__WORK REQUEST__
Your job is to set down the stretch of entries that opens with the line containing "Image resolution: width=273" and closes with the line containing "Click the pin". Keep both end lines, copy each exactly, and add nothing.

☆ ☆ ☆ ☆ ☆

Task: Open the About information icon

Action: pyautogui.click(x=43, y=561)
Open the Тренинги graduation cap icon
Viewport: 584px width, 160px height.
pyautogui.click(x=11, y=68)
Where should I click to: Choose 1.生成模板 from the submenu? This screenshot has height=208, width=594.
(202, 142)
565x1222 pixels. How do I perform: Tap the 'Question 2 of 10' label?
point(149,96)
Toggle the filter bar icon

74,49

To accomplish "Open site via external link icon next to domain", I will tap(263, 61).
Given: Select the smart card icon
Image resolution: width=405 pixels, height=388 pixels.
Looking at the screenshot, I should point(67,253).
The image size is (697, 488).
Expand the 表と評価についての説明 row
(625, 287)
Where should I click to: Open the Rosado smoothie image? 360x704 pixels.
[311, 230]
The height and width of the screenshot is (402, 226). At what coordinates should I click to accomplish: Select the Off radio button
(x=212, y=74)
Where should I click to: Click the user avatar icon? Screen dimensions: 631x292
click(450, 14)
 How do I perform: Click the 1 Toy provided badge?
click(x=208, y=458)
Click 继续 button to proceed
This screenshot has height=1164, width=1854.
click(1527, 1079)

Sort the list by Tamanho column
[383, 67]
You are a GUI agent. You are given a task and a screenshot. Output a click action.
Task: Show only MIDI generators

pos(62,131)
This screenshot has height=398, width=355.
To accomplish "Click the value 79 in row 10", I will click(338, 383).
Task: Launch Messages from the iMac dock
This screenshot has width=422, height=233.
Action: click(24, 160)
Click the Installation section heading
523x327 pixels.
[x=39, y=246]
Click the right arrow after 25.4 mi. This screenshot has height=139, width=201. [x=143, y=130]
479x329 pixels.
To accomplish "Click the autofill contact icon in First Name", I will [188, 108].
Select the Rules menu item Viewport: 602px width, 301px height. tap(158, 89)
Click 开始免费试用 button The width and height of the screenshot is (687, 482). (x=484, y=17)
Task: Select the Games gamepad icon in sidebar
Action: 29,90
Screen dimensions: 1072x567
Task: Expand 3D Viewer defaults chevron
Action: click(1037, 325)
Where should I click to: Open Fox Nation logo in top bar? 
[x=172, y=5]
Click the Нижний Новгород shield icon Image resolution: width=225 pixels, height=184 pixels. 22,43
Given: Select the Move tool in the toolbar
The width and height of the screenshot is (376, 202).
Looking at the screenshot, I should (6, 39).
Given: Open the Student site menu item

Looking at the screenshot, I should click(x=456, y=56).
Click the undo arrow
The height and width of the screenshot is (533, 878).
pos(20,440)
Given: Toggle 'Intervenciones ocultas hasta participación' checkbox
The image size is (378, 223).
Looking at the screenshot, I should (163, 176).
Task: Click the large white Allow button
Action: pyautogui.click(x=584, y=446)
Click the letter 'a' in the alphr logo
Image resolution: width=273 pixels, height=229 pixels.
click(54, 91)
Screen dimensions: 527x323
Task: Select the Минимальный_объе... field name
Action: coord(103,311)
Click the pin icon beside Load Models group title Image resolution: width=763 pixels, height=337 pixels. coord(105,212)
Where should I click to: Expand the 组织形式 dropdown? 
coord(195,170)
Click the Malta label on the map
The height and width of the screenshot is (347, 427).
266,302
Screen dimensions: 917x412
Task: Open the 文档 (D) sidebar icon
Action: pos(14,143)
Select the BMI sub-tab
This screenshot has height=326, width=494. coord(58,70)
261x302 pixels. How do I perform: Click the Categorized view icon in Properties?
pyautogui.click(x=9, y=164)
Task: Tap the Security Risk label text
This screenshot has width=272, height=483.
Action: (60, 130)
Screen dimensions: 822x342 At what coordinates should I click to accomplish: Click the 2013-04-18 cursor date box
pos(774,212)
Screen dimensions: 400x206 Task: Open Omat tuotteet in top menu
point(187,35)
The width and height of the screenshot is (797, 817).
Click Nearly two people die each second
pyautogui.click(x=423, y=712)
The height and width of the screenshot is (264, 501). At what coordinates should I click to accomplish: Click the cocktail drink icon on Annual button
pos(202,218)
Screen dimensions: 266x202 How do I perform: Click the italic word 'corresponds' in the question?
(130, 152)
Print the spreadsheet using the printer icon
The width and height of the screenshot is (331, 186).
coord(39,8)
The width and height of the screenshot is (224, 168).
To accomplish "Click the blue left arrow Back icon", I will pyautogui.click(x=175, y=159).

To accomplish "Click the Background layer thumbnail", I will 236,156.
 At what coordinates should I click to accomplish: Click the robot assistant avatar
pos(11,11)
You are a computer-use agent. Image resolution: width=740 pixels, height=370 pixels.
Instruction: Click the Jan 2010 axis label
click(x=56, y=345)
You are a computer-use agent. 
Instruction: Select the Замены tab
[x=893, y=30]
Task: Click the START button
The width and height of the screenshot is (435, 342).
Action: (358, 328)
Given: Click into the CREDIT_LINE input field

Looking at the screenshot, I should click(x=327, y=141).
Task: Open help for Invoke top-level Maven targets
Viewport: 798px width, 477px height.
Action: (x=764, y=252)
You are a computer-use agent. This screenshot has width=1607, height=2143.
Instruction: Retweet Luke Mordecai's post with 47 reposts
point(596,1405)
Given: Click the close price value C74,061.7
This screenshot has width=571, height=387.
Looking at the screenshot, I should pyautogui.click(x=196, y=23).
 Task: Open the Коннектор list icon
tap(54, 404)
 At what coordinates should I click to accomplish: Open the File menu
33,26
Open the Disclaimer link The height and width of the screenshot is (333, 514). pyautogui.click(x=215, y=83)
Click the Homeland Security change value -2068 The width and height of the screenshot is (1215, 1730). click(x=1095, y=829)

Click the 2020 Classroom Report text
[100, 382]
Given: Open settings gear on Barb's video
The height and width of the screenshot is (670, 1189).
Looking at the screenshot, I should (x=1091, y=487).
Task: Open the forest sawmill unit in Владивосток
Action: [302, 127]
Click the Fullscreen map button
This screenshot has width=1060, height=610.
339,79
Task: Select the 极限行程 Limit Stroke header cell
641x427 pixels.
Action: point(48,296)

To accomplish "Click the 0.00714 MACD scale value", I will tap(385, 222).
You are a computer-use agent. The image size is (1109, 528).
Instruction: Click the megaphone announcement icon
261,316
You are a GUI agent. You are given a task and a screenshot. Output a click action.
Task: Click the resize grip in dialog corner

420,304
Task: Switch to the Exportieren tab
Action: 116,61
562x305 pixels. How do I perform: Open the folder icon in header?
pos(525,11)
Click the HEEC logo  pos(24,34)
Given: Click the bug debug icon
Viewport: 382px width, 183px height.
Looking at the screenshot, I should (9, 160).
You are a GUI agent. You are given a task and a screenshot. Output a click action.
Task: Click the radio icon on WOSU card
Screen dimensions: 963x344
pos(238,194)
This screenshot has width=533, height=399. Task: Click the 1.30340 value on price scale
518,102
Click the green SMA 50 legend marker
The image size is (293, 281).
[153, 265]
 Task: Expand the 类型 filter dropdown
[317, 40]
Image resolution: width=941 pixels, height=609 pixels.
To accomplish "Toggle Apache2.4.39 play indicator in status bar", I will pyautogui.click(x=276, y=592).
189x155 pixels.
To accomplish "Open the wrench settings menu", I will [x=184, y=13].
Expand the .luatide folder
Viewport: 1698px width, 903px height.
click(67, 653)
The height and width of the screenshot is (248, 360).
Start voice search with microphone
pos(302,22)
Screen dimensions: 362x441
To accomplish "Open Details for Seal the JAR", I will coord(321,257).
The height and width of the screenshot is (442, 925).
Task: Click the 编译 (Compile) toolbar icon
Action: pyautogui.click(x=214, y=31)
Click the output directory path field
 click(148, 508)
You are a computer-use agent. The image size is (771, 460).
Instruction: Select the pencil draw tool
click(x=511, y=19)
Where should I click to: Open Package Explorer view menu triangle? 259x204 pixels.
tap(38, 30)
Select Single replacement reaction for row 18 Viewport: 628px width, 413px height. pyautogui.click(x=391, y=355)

☆ ☆ ☆ ☆ ☆

__REPLY TO THE EXERCISE__
Image resolution: width=273 pixels, height=229 pixels.
click(54, 91)
Screen dimensions: 527x323
Task: Select the Минимальный_объе... field name
Action: coord(103,311)
Click the pin icon beside Load Models group title Image resolution: width=763 pixels, height=337 pixels. coord(105,212)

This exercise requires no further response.